Since I have been involved with Cru as both a student and staff, I’ve read a number of applications for a variety of things, including small group leader applications, summer mission applications, staff/intern applications, and even applications to sing in our campus worship band. One question that is usually asked on these applications is, “What is your understanding of the Spirit-directed life?”
It’s always interesting to see what people write down to answer this question, and it usually ends up being a confusing paragraph on a divine leading from God or some sort of “burning in the bosom” on what the Lord is directing them to do. Now, I don’t know exactly how heartburn or pectoral muscles come into play when the Spirit of God is working in someone’s life, but the one thing that has become quite clear to me is that many students don’t know what it means to live the Spirit-filled life.
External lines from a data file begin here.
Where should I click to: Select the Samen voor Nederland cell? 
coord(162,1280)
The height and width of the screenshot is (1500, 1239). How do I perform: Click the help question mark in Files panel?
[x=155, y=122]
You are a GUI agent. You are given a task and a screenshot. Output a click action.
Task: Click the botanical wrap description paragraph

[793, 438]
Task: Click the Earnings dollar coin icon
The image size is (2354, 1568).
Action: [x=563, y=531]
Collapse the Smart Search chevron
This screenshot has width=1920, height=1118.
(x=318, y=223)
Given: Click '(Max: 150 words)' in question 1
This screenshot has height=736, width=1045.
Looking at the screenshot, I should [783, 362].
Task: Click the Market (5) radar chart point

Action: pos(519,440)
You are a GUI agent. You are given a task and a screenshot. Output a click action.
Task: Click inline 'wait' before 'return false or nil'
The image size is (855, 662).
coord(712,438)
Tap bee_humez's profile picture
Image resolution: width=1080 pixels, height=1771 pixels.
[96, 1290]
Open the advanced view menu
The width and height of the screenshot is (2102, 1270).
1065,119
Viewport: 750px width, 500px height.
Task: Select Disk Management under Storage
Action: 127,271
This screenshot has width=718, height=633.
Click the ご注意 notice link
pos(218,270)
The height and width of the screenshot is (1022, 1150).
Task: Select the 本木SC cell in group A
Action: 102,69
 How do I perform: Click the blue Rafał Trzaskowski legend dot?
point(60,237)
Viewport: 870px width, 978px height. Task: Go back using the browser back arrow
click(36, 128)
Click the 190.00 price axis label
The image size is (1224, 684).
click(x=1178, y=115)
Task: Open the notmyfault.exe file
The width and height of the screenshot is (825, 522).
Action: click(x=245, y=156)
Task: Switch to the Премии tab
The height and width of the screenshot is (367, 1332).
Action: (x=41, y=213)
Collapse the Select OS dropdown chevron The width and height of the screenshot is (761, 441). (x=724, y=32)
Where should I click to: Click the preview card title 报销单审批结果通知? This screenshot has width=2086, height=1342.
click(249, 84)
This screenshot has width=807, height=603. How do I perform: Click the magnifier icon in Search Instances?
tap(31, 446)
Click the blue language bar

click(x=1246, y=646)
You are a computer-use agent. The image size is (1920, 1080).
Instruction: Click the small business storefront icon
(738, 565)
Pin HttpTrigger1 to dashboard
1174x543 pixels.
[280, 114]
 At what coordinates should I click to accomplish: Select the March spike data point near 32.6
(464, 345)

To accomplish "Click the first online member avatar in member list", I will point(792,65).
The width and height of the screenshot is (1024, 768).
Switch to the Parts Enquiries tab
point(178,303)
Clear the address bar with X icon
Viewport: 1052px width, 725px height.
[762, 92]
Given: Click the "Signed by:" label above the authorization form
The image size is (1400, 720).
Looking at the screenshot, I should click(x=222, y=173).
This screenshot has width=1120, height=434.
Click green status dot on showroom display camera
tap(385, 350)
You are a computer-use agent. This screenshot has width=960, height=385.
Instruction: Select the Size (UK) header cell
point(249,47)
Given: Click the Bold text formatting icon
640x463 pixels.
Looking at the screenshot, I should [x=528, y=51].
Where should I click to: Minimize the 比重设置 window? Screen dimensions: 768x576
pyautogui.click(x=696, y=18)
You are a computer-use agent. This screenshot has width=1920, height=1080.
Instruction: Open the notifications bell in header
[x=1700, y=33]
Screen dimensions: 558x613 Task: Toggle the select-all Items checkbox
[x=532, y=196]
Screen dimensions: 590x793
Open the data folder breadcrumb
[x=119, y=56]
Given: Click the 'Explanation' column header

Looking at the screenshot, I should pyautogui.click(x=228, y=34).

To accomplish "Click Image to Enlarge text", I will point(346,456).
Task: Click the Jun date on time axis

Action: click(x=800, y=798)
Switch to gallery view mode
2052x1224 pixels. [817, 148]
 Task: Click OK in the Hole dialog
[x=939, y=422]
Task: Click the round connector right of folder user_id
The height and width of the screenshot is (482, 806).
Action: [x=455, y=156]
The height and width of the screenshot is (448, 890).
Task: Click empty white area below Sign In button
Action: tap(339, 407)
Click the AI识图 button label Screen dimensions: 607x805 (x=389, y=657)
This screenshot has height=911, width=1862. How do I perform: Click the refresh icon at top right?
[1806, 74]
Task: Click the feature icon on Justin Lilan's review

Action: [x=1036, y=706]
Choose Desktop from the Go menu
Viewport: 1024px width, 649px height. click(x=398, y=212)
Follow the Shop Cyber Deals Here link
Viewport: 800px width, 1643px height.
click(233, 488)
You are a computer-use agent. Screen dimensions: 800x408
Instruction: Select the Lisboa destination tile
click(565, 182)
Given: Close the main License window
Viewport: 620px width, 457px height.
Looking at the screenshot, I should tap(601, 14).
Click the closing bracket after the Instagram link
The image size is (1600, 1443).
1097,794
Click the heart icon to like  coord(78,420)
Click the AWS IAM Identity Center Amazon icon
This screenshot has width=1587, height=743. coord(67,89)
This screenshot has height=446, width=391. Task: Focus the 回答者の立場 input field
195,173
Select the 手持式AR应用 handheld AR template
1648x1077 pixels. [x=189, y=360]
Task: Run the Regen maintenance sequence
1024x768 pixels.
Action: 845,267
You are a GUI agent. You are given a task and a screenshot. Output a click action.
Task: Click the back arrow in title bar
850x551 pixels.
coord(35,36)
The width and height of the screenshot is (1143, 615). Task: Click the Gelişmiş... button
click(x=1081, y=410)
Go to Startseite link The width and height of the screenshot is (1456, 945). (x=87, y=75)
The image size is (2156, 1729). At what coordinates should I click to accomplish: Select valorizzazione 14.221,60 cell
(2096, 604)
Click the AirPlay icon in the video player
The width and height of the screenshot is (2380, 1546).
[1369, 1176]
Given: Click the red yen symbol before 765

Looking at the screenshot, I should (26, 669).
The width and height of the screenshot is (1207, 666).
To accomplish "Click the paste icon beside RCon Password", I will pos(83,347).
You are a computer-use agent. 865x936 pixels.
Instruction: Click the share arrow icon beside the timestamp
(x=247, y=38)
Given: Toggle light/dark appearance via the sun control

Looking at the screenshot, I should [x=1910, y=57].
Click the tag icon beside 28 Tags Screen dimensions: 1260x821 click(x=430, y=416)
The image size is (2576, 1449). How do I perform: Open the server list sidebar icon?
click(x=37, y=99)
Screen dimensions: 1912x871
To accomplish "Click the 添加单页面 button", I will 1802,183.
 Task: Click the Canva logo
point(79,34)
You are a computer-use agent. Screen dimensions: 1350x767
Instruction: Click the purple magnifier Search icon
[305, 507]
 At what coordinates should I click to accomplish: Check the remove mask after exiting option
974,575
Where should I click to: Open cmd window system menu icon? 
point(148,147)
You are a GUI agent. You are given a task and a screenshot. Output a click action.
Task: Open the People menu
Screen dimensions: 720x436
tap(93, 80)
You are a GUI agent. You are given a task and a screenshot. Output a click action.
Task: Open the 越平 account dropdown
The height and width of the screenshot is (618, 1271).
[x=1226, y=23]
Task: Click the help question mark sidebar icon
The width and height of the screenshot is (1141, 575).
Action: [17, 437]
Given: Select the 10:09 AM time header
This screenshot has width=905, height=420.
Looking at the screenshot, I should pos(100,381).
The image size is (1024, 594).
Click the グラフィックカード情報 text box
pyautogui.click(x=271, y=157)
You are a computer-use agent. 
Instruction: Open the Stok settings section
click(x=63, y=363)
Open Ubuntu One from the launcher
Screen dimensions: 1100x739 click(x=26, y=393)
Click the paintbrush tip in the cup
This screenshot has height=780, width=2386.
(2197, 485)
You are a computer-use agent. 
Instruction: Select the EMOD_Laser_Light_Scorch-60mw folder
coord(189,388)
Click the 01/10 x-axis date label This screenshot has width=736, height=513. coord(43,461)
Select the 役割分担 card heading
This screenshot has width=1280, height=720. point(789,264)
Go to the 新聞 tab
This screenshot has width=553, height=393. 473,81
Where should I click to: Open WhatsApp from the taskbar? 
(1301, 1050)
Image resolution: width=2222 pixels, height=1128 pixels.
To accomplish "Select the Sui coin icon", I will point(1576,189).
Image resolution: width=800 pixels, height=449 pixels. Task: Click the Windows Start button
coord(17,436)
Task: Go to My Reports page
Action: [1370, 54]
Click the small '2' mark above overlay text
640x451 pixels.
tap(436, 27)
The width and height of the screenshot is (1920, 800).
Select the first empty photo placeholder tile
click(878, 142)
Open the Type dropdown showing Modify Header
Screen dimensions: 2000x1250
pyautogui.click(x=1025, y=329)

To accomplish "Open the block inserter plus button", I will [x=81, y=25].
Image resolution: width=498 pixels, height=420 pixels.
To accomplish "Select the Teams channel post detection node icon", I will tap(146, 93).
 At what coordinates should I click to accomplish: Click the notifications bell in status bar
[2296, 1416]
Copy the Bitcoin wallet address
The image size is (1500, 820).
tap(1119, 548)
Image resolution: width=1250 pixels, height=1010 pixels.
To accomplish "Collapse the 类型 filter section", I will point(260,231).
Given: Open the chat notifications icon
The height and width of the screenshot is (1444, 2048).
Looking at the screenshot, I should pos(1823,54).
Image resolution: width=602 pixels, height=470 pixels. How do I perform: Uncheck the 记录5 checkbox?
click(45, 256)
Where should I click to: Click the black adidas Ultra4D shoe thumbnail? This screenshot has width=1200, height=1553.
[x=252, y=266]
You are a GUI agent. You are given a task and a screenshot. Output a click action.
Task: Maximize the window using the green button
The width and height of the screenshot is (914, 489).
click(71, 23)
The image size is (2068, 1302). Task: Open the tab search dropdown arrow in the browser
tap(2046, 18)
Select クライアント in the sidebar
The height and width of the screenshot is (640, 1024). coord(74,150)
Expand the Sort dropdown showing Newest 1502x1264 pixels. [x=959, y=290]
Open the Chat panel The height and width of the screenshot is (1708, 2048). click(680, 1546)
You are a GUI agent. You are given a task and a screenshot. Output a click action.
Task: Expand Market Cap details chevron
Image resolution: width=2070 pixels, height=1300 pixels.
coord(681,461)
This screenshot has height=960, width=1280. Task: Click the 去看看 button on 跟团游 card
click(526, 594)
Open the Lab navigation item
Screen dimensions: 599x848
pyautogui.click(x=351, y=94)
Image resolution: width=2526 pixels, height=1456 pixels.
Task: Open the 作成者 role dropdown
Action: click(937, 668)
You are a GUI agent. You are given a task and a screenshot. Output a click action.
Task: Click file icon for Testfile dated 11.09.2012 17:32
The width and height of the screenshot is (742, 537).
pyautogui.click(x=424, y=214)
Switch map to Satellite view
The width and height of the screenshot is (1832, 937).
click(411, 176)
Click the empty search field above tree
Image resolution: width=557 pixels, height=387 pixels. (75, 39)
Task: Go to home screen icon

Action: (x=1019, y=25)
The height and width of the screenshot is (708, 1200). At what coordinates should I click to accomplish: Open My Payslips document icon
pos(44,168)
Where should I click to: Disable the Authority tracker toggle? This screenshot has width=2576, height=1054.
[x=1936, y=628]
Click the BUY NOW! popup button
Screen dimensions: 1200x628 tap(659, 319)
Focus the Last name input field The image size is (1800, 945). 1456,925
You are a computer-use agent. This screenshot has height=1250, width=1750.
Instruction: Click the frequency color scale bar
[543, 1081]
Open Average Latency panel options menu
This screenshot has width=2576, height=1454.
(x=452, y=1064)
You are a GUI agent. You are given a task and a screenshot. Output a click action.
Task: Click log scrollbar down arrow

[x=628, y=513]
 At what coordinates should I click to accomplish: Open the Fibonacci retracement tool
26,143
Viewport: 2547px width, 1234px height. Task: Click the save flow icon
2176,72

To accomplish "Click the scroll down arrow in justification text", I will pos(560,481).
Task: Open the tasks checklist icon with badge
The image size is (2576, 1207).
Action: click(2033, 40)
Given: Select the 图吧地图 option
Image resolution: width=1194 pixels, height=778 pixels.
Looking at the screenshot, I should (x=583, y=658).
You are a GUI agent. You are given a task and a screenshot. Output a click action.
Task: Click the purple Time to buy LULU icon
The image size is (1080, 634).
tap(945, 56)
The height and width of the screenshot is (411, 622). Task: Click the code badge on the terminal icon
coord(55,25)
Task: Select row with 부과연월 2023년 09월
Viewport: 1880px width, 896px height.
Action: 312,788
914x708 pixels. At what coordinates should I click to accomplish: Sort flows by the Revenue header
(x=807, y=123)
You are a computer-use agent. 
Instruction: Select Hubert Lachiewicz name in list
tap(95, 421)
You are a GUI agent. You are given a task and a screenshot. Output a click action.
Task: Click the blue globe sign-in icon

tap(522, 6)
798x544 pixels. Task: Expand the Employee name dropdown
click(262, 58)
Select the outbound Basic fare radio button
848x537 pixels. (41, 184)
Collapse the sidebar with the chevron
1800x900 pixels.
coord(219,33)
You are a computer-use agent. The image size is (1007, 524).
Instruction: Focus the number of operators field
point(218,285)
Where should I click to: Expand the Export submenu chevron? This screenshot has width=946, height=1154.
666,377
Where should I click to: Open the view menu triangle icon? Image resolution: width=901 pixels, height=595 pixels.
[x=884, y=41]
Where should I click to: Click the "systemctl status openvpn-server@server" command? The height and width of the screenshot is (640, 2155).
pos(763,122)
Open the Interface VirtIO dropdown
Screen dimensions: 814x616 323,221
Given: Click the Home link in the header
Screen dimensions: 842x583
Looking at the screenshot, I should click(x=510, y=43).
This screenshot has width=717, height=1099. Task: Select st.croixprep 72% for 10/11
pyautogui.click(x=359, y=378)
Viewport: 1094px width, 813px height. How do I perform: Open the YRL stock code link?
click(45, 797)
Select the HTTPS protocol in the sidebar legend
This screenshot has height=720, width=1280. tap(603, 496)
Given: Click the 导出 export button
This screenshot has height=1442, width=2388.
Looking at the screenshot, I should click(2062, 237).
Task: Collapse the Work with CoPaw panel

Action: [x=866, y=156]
One of the reasons so many Christians tank in their faith is that they are trying to live the Christian life on their own power. They’re living as if to say, “Hey, Jesus. Thanks so much for what you did for me on the cross, and great job, by the way. I appreciate it, but I’ll go ahead and take it from here.”
We can never be so arrogant as to believe we have it all together enough to do it on our own. We are cracked pots that have no power whatsoever to bring about supernatural change in our lives, let alone the lives of others. It is the power living inside us that ushers in change and healing and growth; it’s the power of the Holy Spirit.
A branch on an apple tree is a good example. The role of an apple tree branch is to bear the fruit of apples, not to produce them—that’s the trunk’s job. The branch simply stays connected to its source of life and allows the trunk to produce the fruit through it. As the branch stays fastened to the trunk, life-giving sap runs through the trunk into the branch and produces apple after apple. If the branch were to be cut off from the trunk, it would wither up and any fruit on it would die. It’s simply not possible for an apple tree branch to produce apples on its own because it must be affixed to the trunk and have sap running through it in order to make the fruit possible.
The same holds true spiritually. Our job as a branch is to stay connected to the trunk of Jesus and allow the sap of the Holy Spirit to run in and through us to produce the powerful fruit of the Christian life. So how do we stay attached? Good question. Let me answer that question with another question: how did you come to Christ? The answer is faith.
You came to Christ by faith, and you walk with God by faith. Attempts to improve on your sinful nature, in hope that if you put more energy into it you might get better over time, always come up short. After many years of trying, I have never been able to upgrade my flesh—it’s still the same sinful mess that it was the day I became a Christian. Remember, your job is to bear fruit, not produce it.
And as we live a life of faith, something changes in our hearts to the point where we find ourselves longing to be obedient to the Lord. It’s the inverted principles of the kingdom of God that start to make sense. Everything in this world says, “Do to get,” while our gracious Heavenly Father says, “Take it for free.” As a result of this glorious gift, obedience should be our knee jerk reaction. When we walk by faith and allow the sap of the Holy Spirit to work in and through us, compliance to God’s call for holiness is the natural result.
It’s beautiful, isn’t it? To the world (and our flesh for that matter), walking in the power of the Holy Spirit makes no sense whatsoever, but in reality, the Spirit-filled life is the essence by which the Christian survives and thrives. I promise you this: if you are living the Spirit-directed life, it will be impossible to drop-kick your relationship with God.